Metal on poly Total Hip Replacement


Sep-2014 :
62 years old lady had subtrochanteric fracture for which IM Nail was done. This failed within 1 month of surgery for which fixation with DCS was done along with bone grafting. Post operative period was uneventful but 5 months after this surgery the DCS broke with clear evidence of non union of the fracture. For this difficult case this plate was removed and it was decided to convert this into uncemented long stem metal on poly Total Hip Replacement. Following surgery the patient is comfortable and mobilizing with the help of walker.

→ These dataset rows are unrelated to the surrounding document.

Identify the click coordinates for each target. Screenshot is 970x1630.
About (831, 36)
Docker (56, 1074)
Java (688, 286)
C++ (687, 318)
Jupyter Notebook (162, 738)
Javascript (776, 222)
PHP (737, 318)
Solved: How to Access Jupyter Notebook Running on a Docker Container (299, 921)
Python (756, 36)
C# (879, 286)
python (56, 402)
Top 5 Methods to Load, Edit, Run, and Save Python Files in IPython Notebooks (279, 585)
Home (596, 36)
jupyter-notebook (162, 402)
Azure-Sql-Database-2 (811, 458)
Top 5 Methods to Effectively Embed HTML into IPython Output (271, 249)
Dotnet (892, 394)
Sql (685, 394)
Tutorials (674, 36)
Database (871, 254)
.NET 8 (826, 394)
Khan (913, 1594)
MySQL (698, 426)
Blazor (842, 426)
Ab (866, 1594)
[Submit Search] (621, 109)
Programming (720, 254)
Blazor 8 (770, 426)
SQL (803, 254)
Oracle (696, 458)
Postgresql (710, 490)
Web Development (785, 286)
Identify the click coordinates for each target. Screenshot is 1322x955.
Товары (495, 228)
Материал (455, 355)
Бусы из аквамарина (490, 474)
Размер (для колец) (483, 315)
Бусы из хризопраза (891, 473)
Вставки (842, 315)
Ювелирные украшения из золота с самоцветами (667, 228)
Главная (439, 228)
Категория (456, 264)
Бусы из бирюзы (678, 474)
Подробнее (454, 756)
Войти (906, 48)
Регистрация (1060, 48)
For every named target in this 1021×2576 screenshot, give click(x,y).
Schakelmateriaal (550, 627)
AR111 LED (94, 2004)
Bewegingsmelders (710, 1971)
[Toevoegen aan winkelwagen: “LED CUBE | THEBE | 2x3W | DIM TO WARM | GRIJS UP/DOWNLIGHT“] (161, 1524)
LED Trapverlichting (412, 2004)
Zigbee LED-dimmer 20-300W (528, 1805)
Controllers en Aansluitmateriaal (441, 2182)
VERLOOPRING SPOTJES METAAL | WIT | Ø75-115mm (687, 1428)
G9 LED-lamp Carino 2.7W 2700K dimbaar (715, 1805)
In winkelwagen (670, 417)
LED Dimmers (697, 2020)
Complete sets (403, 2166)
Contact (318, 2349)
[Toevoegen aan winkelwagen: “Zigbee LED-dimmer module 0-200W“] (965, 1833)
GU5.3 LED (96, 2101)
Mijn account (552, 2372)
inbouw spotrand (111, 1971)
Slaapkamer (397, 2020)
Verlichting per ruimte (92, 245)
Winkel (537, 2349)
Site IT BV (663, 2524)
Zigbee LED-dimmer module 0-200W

Total Hip Replacement for Neglected Fracture Dislocation of Hip


June-2014:Total Hip Replacement for Neglected Fracture Dislocation of Hip. Facebook case

This patient, a 44 years old gentleman from Bangladesh, has presented to us with deformity at right hip with shortening of right lower limb. He had a history of road traffic accident in 2012 and was managed primarily in Bangladesh. He had a fracture dislocation of right hip which was missed initially by the primary surgeon. The fresh radiograph showed dislocated right hip with changes suggestive of AVN of femoral head. CT scan of pelvis with 3D reconstruction was done and revealed posterior acetabular wall defect with dislocated hip. Now he has undergone right uncemented Total Hip Replacement with reconstruction of acetabular defect using bone graft fixed with screws and trabecular metal continuum shell. His deformity and shortening of right lower limb has been corrected. He has been discharged and walking comfortably and painfree without any support.